Tai Chi works a little differently. At its core, Tai Chi is not about memorizing a set of postures or movements; it is training to harmonize the body, breath, and mind. Typical Tai Chi movements are slow, deliberate, and connected to a conscious awareness of energy flowing through the body. It is, as it has often been described, meditation in motion. But from our perspective at Body & Brain, it is even more precise than that: Tai Chi is the practice of learning to sense, direct, and flow with your true self.
What Feeling Energy Actually Means
Learning to feel and circulate ki is like learning to swim. When you first enter the water, you may flail helplessly and sink to the bottom. With training, however, you can find the sense of buoyancy. Ki is like this. It is the vital energy that animates the body, according to traditional Korean Shin Seon Do philosophy, and it is the connection between and essence of every living thing. Many people don't feel it because modern life has trained us to focus on the five senses. Energy sensitivity is like a sixth sense, albeit one that everyone has and can develop. Feeling energy is like learning to float in the ocean; you don’t need a very special ability, you just need to practice the right sense.

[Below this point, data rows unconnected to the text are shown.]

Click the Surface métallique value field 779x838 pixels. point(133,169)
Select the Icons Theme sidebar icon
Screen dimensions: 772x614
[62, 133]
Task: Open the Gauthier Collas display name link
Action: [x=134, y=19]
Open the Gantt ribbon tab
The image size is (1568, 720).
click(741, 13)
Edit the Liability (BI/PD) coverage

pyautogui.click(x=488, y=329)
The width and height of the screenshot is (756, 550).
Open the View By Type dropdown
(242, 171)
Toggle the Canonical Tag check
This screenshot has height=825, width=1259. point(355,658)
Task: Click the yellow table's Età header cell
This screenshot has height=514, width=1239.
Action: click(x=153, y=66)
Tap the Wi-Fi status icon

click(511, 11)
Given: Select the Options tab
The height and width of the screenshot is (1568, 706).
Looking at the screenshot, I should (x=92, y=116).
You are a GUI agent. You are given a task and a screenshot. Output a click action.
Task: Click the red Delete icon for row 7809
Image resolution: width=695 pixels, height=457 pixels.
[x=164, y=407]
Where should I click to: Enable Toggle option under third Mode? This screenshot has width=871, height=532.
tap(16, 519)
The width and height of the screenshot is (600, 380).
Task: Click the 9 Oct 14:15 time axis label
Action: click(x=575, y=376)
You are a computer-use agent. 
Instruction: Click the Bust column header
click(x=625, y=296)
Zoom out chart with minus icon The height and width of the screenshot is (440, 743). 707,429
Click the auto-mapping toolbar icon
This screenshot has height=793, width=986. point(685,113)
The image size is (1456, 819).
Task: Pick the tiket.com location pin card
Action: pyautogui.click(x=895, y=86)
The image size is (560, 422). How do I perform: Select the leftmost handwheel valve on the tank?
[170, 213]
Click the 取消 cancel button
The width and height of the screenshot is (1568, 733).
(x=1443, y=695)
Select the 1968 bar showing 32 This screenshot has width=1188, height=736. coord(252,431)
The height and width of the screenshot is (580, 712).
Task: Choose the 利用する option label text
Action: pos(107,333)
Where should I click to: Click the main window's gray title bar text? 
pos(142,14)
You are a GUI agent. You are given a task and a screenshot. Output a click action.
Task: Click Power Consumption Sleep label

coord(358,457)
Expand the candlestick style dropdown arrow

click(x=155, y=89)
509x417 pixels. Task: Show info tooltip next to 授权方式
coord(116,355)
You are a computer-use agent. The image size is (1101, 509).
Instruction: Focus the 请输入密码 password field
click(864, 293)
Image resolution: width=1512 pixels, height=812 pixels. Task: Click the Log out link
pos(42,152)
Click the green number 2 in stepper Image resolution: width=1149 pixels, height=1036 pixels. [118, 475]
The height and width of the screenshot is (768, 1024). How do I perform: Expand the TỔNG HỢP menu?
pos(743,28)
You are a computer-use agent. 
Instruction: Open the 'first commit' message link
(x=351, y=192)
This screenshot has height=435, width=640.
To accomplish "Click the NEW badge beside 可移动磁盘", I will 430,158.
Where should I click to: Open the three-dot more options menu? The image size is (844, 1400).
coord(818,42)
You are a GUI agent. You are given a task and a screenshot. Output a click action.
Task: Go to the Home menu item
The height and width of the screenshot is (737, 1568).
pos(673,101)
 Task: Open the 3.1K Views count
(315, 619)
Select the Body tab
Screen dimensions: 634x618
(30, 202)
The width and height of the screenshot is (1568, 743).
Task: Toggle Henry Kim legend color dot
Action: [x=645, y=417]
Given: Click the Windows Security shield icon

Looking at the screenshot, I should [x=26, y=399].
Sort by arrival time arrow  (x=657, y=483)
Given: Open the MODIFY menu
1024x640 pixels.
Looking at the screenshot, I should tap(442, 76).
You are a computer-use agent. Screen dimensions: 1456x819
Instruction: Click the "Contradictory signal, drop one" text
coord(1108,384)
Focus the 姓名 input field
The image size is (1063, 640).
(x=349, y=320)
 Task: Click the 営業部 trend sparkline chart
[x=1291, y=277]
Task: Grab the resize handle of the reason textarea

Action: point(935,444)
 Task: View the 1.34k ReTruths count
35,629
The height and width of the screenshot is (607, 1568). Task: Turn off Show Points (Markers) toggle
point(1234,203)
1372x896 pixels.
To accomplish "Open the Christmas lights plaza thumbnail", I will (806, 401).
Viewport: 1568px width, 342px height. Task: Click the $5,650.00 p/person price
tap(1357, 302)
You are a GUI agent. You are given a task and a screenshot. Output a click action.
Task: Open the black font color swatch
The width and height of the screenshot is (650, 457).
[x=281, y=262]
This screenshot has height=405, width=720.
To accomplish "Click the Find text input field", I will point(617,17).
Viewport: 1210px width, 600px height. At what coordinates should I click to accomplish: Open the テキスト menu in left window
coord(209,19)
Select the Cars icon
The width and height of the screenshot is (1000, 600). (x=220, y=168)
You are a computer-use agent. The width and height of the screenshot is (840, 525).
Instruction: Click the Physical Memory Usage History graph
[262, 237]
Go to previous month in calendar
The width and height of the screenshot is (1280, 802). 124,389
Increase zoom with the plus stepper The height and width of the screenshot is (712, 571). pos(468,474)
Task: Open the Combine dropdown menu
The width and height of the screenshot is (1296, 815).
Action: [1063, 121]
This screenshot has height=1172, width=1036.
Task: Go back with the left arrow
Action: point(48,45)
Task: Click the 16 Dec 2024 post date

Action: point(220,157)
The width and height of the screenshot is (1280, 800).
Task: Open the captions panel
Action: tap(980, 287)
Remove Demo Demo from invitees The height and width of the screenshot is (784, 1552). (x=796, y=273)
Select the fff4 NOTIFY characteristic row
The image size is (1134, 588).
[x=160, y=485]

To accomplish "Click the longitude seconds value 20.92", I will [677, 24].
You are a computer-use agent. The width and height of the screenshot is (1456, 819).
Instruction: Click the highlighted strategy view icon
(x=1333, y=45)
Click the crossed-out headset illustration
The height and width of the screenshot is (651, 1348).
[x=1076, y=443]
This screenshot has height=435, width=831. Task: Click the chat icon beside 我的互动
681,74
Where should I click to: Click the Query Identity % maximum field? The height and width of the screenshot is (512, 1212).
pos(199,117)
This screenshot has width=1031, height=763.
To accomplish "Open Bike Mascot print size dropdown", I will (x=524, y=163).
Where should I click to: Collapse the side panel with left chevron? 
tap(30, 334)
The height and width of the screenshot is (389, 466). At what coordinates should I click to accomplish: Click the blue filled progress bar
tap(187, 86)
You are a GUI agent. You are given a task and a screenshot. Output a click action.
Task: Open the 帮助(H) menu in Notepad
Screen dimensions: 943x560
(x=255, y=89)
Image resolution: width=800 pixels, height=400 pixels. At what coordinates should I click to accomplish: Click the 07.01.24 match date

Did you ever practice the backstroke in a pool, learning how to move and breathe correctly, before venturing out into the ocean? Just like that, Tai Chi prepares you to swim in the ocean of energy. Through the deliberate, conscious training of posture, breathing, and concentration, practitioners learn to feel and accumulate energy in the lower abdomen, where it becomes an energy core known as the dahnjon.
When you learn to move from your center, the upper body naturally becomes lighter and more flexible, and the lower body stronger and more grounded. This condition leads to a feeling of flowing with rather than forcing energy to move. Your mind automatically grows quieter. Brain waves slow. The nervous system begins to regulate itself in a way that no amount of thinking can ever achieve.
Why Beginners Take to It So Quickly
One of the most common feelings people express when trying Tai Chi for the first time is surprise — not because it’s slow, but because they experience profound changes in their bodies and minds right from the start. You don’t need a great deal of strength, flexibility, or prior experience to get this kind of benefit from Tai Chi.
At Body & Brain, our Tai Chi classes combine time-honored energy principles and techniques from traditional Korean qigong with a modern understanding of physiology and the brain, resulting in movement forms that are fun, accessible, and powerfully effective.
We teach people not just to memorize the movements, but to understand what they are for — how the energy flows, where the mind should focus, how to utilize breathing, and why it matters for health and wellbeing. By understanding the principles behind the practice, every session becomes a meaningful step in your self-healing journey, rather than a mechanical rehearsal of forms.
What People Are Really Looking For
Not just fitness. Not just stress relief, even. Again and again, we hear something similar. People are looking for the experience of feeling genuinely, fully at home in their bodies and having more mastery over their thoughts and emotions. For thousands of years, through countless changes in human society, Tai Chi has been utilized as a pathway to this kind of peace and self-mastery.